> [Your task] What appears from the first line of the records below through the line containing "Task: Follow the ZINC stock link" must be reproduced verbatim.

> [Study material]
####################

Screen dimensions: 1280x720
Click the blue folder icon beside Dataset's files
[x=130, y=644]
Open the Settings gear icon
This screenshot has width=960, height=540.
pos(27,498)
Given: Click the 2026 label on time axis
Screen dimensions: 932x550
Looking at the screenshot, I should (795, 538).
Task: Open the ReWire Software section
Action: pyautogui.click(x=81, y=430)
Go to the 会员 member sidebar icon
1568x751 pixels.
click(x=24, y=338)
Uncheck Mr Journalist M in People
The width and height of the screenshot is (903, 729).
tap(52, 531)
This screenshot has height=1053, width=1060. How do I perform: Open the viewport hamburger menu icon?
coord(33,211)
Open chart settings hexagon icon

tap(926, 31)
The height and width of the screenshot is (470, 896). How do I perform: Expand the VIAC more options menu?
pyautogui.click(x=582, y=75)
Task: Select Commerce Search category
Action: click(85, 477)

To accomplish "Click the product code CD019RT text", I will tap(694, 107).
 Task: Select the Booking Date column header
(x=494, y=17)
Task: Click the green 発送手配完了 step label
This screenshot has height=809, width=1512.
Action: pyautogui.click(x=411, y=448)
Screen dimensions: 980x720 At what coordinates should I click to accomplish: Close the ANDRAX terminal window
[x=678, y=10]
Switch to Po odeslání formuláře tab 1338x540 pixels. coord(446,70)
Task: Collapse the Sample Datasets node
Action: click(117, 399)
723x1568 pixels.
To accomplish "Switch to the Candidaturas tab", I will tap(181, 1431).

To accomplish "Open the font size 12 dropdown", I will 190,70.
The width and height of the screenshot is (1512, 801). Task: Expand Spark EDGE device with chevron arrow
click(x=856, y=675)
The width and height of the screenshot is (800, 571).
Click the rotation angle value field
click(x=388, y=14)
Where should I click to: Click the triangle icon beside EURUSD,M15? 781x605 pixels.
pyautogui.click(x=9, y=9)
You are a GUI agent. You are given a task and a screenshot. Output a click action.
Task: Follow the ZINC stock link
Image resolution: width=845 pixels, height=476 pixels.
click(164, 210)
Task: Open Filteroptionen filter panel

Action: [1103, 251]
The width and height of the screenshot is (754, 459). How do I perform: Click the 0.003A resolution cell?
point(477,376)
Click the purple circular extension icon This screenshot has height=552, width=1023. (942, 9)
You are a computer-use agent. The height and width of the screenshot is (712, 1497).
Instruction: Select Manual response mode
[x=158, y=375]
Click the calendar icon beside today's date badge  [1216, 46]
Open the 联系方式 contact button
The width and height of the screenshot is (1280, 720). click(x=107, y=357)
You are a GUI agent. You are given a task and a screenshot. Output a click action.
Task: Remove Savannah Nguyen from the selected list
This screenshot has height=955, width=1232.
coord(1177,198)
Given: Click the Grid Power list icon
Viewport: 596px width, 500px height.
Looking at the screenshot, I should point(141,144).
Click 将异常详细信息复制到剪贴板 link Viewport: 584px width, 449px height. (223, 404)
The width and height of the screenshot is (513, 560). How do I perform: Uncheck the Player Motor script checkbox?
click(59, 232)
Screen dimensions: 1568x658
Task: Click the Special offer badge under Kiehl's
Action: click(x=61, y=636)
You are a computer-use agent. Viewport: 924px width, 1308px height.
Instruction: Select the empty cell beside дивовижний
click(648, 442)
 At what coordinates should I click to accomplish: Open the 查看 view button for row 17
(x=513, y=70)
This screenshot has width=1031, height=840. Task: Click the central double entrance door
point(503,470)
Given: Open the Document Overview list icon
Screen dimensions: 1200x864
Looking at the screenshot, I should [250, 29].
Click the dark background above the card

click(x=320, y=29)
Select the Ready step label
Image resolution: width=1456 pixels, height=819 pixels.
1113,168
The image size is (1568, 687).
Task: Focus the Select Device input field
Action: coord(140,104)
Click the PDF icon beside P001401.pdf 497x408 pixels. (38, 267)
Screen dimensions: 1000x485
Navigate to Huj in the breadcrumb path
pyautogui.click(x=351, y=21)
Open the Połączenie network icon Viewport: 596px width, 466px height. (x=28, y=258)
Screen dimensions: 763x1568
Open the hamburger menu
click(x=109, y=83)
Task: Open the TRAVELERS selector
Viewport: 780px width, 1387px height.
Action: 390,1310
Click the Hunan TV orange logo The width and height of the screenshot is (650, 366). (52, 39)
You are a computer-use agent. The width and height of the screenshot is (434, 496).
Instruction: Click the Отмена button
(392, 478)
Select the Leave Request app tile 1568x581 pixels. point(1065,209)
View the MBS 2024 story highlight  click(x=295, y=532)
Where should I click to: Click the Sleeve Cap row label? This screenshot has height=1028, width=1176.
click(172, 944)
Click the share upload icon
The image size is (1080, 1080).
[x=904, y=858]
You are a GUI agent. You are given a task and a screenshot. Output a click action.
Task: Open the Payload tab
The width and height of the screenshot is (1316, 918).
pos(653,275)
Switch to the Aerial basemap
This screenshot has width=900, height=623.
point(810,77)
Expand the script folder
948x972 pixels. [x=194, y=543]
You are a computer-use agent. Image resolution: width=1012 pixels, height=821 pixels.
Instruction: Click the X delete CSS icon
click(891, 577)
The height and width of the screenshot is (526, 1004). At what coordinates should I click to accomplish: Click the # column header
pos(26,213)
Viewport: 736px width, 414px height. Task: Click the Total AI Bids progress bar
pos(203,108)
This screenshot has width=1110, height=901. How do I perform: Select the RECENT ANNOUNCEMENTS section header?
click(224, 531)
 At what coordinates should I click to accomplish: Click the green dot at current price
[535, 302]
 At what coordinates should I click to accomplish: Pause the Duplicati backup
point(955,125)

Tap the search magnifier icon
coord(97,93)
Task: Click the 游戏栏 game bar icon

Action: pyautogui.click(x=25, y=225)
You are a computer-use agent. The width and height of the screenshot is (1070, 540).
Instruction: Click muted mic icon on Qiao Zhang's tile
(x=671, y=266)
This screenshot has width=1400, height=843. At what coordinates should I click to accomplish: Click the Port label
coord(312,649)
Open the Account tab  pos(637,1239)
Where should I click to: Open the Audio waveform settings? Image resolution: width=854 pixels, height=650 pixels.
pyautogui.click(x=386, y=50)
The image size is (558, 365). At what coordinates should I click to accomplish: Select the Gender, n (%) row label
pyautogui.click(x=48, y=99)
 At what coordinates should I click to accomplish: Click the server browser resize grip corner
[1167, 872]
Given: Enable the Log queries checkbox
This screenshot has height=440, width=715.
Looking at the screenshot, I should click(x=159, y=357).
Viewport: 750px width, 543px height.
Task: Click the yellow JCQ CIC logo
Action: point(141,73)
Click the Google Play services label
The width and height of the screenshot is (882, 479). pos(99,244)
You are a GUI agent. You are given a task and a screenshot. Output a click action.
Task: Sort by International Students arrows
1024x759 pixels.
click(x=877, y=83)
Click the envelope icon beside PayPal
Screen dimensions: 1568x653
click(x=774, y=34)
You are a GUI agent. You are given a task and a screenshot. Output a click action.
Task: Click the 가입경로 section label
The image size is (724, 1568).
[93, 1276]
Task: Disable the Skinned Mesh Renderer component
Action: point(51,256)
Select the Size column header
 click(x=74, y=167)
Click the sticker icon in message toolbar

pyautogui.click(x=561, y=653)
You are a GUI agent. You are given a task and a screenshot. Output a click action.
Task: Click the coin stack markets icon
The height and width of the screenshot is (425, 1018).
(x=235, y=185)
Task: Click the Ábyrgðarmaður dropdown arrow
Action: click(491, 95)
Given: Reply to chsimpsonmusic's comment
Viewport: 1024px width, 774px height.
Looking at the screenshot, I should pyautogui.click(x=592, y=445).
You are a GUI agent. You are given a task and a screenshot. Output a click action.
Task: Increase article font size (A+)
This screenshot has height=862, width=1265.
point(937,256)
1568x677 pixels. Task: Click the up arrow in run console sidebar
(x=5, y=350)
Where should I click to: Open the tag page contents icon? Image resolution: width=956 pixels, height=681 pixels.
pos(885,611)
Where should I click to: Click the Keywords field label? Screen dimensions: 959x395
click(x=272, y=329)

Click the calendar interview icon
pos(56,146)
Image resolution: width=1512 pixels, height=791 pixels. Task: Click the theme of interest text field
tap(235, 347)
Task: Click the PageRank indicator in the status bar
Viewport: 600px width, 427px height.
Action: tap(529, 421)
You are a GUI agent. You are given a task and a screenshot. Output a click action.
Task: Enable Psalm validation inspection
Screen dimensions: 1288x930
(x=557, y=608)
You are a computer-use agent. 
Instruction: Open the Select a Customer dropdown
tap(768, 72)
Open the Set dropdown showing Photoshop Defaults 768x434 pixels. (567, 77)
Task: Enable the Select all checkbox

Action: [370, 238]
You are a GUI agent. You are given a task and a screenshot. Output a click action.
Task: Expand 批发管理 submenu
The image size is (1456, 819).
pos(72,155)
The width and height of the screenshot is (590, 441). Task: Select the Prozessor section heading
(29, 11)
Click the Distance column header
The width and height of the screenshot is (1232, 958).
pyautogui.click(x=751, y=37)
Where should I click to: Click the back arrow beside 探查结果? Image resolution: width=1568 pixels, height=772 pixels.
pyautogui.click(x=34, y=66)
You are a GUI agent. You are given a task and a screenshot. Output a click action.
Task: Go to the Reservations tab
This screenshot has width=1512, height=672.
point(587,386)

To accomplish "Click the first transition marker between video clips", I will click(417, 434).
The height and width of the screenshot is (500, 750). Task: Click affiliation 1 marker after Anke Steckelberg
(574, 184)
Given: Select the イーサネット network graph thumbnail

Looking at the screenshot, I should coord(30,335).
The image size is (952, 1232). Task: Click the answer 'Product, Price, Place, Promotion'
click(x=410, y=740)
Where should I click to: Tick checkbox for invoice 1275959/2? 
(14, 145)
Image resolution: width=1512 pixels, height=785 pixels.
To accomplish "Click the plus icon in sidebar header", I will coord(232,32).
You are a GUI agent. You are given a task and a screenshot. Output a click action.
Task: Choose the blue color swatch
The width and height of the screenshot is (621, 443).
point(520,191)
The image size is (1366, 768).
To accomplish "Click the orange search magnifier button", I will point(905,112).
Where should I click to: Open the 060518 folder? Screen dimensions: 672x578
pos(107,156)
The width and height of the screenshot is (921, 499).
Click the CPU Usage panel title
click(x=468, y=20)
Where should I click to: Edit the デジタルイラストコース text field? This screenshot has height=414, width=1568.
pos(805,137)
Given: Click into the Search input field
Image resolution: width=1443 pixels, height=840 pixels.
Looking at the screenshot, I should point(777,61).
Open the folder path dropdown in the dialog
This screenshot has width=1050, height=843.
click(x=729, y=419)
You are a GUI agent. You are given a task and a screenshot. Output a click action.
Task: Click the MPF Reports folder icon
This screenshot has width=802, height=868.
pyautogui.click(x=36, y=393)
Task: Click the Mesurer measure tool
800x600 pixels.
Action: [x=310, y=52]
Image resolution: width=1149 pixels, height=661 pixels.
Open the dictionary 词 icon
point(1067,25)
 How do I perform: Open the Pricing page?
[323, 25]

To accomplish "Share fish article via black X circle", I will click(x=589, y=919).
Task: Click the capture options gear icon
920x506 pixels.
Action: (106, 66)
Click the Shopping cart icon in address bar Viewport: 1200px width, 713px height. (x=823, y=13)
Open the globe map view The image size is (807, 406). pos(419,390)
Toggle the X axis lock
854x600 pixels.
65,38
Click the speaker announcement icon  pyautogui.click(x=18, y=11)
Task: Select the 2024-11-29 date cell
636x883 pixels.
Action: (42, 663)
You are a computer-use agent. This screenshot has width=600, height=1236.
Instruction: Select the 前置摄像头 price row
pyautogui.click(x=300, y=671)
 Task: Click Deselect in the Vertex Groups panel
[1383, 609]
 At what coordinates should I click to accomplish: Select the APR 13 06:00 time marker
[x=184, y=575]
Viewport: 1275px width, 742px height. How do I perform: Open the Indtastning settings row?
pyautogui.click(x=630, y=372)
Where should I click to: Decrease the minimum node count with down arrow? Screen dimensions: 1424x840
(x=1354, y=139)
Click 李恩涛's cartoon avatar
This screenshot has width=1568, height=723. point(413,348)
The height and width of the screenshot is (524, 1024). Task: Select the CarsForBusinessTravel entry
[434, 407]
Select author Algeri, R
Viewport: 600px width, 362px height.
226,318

####################

> [Task result]
Screen dimensions: 1280x720
Click the blue folder icon beside Dataset's files
[x=130, y=644]
Open the Settings gear icon
This screenshot has width=960, height=540.
pos(27,498)
Given: Click the 2026 label on time axis
Screen dimensions: 932x550
Looking at the screenshot, I should (795, 538).
Task: Open the ReWire Software section
Action: pyautogui.click(x=81, y=430)
Go to the 会员 member sidebar icon
1568x751 pixels.
click(x=24, y=338)
Uncheck Mr Journalist M in People
The width and height of the screenshot is (903, 729).
tap(52, 531)
This screenshot has height=1053, width=1060. How do I perform: Open the viewport hamburger menu icon?
coord(33,211)
Open chart settings hexagon icon

tap(926, 31)
The height and width of the screenshot is (470, 896). How do I perform: Expand the VIAC more options menu?
pyautogui.click(x=582, y=75)
Task: Select Commerce Search category
Action: click(85, 477)

To accomplish "Click the product code CD019RT text", I will tap(694, 107).
 Task: Select the Booking Date column header
(x=494, y=17)
Task: Click the green 発送手配完了 step label
This screenshot has height=809, width=1512.
Action: pyautogui.click(x=411, y=448)
Screen dimensions: 980x720 At what coordinates should I click to accomplish: Close the ANDRAX terminal window
[x=678, y=10]
Switch to Po odeslání formuláře tab 1338x540 pixels. coord(446,70)
Task: Collapse the Sample Datasets node
Action: click(117, 399)
723x1568 pixels.
To accomplish "Switch to the Candidaturas tab", I will tap(181, 1431).

To accomplish "Open the font size 12 dropdown", I will 190,70.
The width and height of the screenshot is (1512, 801). Task: Expand Spark EDGE device with chevron arrow
click(x=856, y=675)
The width and height of the screenshot is (800, 571).
Click the rotation angle value field
click(x=388, y=14)
Where should I click to: Click the triangle icon beside EURUSD,M15? 781x605 pixels.
pyautogui.click(x=9, y=9)
You are a GUI agent. You are given a task and a screenshot. Output a click action.
Task: Follow the ZINC stock link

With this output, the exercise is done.